■ **INSTRUCTIONS FOR THE TASK**
Turn the rows from the start through the line containing "Screen dimensions: 1024x390 (344, 174)" into a numbered list, leaving out blank lines. Include only those lines.

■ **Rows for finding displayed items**
+===+

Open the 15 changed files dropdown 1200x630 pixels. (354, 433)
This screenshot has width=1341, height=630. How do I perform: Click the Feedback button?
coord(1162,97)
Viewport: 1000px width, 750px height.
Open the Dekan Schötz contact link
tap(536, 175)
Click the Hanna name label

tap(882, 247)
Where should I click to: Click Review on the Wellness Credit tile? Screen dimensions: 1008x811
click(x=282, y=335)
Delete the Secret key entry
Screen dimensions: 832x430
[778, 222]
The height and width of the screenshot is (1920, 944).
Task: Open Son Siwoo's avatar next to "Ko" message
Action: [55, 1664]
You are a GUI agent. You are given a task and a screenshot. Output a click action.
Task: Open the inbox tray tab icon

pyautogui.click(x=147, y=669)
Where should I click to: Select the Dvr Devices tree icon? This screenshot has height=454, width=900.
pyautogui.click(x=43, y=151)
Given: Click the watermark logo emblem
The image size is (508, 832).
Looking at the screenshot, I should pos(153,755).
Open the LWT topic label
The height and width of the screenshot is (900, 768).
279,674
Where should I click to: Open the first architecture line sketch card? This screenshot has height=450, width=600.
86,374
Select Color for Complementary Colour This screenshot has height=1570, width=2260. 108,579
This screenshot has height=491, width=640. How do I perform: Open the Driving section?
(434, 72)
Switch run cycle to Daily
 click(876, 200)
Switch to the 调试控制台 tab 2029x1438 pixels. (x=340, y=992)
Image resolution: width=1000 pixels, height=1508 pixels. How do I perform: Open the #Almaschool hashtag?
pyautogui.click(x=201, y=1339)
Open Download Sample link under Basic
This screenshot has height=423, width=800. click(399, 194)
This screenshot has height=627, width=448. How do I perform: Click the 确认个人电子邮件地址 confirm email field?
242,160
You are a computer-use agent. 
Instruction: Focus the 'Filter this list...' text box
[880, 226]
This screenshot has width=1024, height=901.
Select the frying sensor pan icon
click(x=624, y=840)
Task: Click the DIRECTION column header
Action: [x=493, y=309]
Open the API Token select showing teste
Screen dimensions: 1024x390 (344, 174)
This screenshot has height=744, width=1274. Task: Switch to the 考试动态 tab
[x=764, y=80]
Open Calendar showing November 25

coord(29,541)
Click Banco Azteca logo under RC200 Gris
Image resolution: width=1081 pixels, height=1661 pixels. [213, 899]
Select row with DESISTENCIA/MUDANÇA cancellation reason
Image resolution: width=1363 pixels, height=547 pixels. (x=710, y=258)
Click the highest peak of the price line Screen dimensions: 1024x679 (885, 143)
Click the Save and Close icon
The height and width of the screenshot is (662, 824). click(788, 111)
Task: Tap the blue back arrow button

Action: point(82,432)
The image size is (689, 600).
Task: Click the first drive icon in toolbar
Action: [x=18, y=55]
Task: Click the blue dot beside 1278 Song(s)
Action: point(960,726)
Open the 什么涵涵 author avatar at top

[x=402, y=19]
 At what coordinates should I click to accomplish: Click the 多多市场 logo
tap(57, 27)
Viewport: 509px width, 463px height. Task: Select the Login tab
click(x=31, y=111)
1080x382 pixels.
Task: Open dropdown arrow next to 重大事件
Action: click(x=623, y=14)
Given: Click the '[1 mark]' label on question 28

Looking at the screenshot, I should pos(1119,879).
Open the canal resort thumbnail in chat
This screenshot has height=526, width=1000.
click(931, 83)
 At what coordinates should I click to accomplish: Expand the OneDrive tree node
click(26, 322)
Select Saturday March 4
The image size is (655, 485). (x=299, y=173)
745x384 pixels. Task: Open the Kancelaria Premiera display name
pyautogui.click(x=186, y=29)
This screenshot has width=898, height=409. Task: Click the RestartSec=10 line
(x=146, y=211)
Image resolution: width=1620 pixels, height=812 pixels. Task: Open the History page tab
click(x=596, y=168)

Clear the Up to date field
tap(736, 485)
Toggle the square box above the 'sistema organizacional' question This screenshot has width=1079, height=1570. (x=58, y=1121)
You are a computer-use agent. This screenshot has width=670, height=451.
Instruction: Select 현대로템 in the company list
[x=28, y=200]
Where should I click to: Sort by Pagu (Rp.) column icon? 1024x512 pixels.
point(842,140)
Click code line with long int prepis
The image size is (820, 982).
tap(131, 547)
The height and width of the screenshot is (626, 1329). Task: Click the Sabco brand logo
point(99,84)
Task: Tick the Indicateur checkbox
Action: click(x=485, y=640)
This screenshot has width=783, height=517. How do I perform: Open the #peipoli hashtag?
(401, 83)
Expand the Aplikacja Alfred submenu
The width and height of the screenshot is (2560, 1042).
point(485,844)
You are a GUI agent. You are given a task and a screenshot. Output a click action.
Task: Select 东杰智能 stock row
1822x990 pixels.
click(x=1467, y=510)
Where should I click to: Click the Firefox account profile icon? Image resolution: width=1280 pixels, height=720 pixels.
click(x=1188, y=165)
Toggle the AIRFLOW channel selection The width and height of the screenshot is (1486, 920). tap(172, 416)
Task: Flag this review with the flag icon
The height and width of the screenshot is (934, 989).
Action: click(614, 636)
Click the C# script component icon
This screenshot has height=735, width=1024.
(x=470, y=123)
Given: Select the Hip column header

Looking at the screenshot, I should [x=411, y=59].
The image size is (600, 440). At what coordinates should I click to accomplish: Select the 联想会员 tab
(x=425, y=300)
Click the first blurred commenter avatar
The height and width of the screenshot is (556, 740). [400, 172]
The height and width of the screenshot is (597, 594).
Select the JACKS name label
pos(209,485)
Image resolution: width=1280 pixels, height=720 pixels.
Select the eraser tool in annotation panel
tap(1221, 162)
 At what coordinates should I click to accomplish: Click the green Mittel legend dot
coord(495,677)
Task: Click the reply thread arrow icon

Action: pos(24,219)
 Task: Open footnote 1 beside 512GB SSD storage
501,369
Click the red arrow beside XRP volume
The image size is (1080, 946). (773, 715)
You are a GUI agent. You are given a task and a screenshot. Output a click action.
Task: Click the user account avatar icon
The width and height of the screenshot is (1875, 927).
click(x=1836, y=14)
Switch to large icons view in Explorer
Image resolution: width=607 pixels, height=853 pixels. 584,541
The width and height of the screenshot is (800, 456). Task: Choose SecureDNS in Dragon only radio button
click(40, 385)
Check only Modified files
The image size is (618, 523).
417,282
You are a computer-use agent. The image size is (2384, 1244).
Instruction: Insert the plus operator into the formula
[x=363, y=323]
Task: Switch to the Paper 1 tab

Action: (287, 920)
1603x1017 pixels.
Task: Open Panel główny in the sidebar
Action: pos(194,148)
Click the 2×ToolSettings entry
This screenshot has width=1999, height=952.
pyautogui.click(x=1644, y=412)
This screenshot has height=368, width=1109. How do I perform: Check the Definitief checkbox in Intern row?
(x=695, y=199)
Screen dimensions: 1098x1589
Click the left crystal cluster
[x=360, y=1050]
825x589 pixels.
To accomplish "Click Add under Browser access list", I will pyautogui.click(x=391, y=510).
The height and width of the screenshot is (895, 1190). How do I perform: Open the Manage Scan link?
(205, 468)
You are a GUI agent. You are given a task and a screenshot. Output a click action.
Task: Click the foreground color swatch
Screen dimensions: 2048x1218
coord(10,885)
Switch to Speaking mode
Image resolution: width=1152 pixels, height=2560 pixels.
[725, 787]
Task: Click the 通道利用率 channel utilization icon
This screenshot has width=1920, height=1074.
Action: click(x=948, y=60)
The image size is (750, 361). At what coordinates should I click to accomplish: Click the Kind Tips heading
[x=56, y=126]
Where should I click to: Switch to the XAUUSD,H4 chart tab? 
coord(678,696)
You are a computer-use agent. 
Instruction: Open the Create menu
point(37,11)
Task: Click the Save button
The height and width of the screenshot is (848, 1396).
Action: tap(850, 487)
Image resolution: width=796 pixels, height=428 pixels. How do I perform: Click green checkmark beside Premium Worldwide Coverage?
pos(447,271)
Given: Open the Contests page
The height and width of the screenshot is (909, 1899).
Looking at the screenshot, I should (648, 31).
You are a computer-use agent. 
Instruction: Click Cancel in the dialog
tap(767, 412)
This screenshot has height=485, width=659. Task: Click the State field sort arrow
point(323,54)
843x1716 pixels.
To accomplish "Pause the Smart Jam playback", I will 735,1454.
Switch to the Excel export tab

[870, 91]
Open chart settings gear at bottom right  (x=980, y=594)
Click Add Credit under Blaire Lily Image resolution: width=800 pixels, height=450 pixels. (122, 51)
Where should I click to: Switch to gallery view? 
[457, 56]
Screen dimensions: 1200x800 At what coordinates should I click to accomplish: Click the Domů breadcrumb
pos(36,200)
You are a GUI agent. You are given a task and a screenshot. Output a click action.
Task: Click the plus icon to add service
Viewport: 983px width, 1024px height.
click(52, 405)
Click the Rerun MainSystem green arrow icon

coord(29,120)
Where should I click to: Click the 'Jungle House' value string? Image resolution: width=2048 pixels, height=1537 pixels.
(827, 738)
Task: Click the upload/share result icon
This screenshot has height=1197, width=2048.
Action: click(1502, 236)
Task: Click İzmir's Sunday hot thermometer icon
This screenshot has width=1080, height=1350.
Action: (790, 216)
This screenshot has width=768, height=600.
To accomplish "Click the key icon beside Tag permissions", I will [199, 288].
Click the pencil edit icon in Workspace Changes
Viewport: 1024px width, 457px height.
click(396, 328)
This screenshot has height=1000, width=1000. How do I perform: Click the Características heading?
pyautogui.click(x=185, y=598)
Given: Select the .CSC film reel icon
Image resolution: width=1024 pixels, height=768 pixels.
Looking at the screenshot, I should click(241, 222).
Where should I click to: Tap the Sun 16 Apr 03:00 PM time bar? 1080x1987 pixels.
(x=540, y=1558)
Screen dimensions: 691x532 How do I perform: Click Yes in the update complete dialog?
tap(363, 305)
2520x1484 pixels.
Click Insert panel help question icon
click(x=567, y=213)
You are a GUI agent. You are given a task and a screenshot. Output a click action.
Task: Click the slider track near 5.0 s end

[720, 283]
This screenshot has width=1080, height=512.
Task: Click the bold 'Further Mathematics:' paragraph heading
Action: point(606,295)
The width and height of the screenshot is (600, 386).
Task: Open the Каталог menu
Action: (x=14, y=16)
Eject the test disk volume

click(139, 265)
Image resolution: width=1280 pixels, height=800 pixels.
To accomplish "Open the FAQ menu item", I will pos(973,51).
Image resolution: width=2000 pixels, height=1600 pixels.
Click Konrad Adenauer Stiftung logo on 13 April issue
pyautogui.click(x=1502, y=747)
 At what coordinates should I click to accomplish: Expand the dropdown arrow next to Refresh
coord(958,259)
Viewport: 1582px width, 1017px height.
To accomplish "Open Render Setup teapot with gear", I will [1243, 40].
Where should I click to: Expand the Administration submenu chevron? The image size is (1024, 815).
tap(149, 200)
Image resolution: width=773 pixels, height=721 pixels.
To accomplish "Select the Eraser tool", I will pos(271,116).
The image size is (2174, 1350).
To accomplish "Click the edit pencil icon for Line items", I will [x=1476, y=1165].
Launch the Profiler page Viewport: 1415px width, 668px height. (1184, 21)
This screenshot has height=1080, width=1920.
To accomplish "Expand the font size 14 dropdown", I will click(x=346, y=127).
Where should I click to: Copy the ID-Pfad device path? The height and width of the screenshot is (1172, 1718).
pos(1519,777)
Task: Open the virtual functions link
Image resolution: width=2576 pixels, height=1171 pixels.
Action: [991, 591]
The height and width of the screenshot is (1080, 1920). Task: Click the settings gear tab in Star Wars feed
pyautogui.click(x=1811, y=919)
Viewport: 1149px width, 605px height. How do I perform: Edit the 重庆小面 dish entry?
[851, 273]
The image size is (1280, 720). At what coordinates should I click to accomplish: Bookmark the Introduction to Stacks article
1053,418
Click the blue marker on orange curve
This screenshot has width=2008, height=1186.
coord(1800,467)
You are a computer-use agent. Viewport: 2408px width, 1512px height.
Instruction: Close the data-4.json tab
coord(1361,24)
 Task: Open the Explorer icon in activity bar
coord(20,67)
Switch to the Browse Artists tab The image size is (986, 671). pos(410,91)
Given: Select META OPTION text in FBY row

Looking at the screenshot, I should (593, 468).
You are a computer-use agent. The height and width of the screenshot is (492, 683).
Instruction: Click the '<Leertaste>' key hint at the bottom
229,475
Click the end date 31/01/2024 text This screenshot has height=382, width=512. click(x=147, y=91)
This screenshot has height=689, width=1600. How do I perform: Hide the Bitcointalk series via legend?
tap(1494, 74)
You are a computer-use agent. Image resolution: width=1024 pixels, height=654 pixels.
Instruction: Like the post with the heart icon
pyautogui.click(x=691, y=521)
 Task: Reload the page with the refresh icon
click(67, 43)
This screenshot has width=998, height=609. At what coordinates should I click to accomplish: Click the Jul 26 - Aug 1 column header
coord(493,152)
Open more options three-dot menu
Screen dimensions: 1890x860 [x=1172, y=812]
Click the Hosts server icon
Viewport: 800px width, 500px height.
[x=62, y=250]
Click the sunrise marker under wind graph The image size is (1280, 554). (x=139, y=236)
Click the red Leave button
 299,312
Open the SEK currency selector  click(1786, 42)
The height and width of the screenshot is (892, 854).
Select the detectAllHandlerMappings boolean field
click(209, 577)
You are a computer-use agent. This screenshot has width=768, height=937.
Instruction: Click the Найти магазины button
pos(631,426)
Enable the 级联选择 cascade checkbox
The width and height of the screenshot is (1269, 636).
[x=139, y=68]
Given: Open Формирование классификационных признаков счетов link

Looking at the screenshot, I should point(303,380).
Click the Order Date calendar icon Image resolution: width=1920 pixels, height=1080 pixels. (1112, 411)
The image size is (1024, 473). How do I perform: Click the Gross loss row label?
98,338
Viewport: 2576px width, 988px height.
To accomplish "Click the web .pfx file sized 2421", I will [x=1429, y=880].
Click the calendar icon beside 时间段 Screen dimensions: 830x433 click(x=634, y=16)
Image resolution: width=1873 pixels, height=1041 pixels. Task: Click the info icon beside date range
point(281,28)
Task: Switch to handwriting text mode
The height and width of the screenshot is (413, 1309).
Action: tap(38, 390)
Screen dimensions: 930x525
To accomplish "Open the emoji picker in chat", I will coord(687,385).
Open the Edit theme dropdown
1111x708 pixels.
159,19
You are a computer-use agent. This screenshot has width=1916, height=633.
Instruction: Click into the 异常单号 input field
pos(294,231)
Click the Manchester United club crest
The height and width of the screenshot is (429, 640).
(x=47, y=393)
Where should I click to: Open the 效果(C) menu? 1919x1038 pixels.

+===+

■ **FULL RESPONSE**
1. Open the 15 changed files dropdown 1200x630 pixels. (354, 433)
2. This screenshot has width=1341, height=630. How do I perform: Click the Feedback button?
3. coord(1162,97)
4. Viewport: 1000px width, 750px height.
5. Open the Dekan Schötz contact link
6. tap(536, 175)
7. Click the Hanna name label
8. tap(882, 247)
9. Where should I click to: Click Review on the Wellness Credit tile? Screen dimensions: 1008x811
10. click(x=282, y=335)
11. Delete the Secret key entry
12. Screen dimensions: 832x430
13. [778, 222]
14. The height and width of the screenshot is (1920, 944).
15. Task: Open Son Siwoo's avatar next to "Ko" message
16. Action: [55, 1664]
17. You are a GUI agent. You are given a task and a screenshot. Output a click action.
18. Task: Open the inbox tray tab icon
19. pyautogui.click(x=147, y=669)
20. Where should I click to: Select the Dvr Devices tree icon? This screenshot has height=454, width=900.
21. pyautogui.click(x=43, y=151)
22. Given: Click the watermark logo emblem
23. The image size is (508, 832).
24. Looking at the screenshot, I should pos(153,755).
25. Open the LWT topic label
26. The height and width of the screenshot is (900, 768).
27. 279,674
28. Where should I click to: Open the first architecture line sketch card? This screenshot has height=450, width=600.
29. 86,374
30. Select Color for Complementary Colour This screenshot has height=1570, width=2260. 108,579
31. This screenshot has height=491, width=640. How do I perform: Open the Driving section?
32. (434, 72)
33. Switch run cycle to Daily
34.  click(876, 200)
35. Switch to the 调试控制台 tab 2029x1438 pixels. (x=340, y=992)
36. Image resolution: width=1000 pixels, height=1508 pixels. How do I perform: Open the #Almaschool hashtag?
37. pyautogui.click(x=201, y=1339)
38. Open Download Sample link under Basic
39. This screenshot has height=423, width=800. click(399, 194)
40. This screenshot has height=627, width=448. How do I perform: Click the 确认个人电子邮件地址 confirm email field?
41. 242,160
42. You are a computer-use agent. 
43. Instruction: Focus the 'Filter this list...' text box
44. [880, 226]
45. This screenshot has width=1024, height=901.
46. Select the frying sensor pan icon
47. click(x=624, y=840)
48. Task: Click the DIRECTION column header
49. Action: [x=493, y=309]
50. Open the API Token select showing teste
51. Screen dimensions: 1024x390 (344, 174)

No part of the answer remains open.